Data listing>

━━━━━━━━━━━━━━━━━━━━

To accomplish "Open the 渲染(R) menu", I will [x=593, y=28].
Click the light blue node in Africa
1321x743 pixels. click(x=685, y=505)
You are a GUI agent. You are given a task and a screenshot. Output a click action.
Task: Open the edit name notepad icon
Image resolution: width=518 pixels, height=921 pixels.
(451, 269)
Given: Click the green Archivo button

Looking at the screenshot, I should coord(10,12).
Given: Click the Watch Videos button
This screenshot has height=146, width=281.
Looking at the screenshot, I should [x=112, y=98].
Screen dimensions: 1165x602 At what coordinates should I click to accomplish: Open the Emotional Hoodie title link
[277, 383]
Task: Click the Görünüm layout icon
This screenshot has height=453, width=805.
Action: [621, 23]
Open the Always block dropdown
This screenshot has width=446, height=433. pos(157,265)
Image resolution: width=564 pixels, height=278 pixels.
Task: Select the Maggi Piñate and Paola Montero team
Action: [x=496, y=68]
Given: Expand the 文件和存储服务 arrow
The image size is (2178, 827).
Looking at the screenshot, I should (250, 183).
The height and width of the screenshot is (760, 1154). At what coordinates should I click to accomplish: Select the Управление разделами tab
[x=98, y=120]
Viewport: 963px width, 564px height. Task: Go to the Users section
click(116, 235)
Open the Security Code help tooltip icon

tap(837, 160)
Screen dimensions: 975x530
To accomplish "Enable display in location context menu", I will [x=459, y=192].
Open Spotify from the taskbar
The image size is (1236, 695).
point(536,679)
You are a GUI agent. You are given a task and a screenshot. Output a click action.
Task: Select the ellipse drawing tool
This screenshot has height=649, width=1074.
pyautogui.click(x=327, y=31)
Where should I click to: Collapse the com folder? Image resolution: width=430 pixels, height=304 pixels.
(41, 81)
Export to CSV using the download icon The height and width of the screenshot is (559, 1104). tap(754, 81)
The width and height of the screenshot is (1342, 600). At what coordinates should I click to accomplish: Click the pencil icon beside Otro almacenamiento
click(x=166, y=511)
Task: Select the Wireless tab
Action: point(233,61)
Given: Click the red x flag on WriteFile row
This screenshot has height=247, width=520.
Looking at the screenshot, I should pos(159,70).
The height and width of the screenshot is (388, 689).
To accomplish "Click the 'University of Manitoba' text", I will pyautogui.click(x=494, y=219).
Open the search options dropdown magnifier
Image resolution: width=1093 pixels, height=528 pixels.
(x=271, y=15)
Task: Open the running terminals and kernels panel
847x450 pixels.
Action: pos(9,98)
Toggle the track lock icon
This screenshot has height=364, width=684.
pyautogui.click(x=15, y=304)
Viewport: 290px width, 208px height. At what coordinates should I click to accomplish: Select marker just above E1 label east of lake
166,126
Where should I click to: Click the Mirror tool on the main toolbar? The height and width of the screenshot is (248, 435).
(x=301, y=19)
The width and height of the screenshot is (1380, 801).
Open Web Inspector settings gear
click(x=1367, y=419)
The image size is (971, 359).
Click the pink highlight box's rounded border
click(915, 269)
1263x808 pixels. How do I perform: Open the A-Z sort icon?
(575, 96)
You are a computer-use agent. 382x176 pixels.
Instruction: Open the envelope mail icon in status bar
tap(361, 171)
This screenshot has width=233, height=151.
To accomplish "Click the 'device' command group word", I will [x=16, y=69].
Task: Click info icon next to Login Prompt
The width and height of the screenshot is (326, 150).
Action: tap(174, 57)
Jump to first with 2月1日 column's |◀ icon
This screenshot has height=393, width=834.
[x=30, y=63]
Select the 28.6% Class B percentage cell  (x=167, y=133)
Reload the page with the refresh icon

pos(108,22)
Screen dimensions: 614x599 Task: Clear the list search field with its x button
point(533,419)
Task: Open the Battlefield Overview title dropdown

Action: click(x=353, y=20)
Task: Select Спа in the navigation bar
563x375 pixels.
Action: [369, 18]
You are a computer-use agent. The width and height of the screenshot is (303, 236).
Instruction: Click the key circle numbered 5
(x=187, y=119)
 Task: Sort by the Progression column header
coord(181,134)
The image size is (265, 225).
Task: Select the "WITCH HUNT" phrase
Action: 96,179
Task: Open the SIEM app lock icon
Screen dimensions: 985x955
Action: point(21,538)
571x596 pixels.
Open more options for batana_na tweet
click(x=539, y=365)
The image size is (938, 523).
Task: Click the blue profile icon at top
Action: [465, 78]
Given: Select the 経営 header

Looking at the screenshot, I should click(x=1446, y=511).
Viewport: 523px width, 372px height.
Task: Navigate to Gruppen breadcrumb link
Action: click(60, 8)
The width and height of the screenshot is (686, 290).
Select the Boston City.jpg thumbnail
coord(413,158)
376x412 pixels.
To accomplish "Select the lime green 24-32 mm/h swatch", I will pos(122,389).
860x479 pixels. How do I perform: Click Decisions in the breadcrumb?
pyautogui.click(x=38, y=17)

━━━━━━━━━━━━━━━━━━━━

Do this> Render everything from the row containing "Task: Click the Görünüm layout icon" down to the row containing "Action: [621, 23]" as a numbered list, leaving out blank lines.

Solved exercise>
1. Task: Click the Görünüm layout icon
2. This screenshot has height=453, width=805.
3. Action: [621, 23]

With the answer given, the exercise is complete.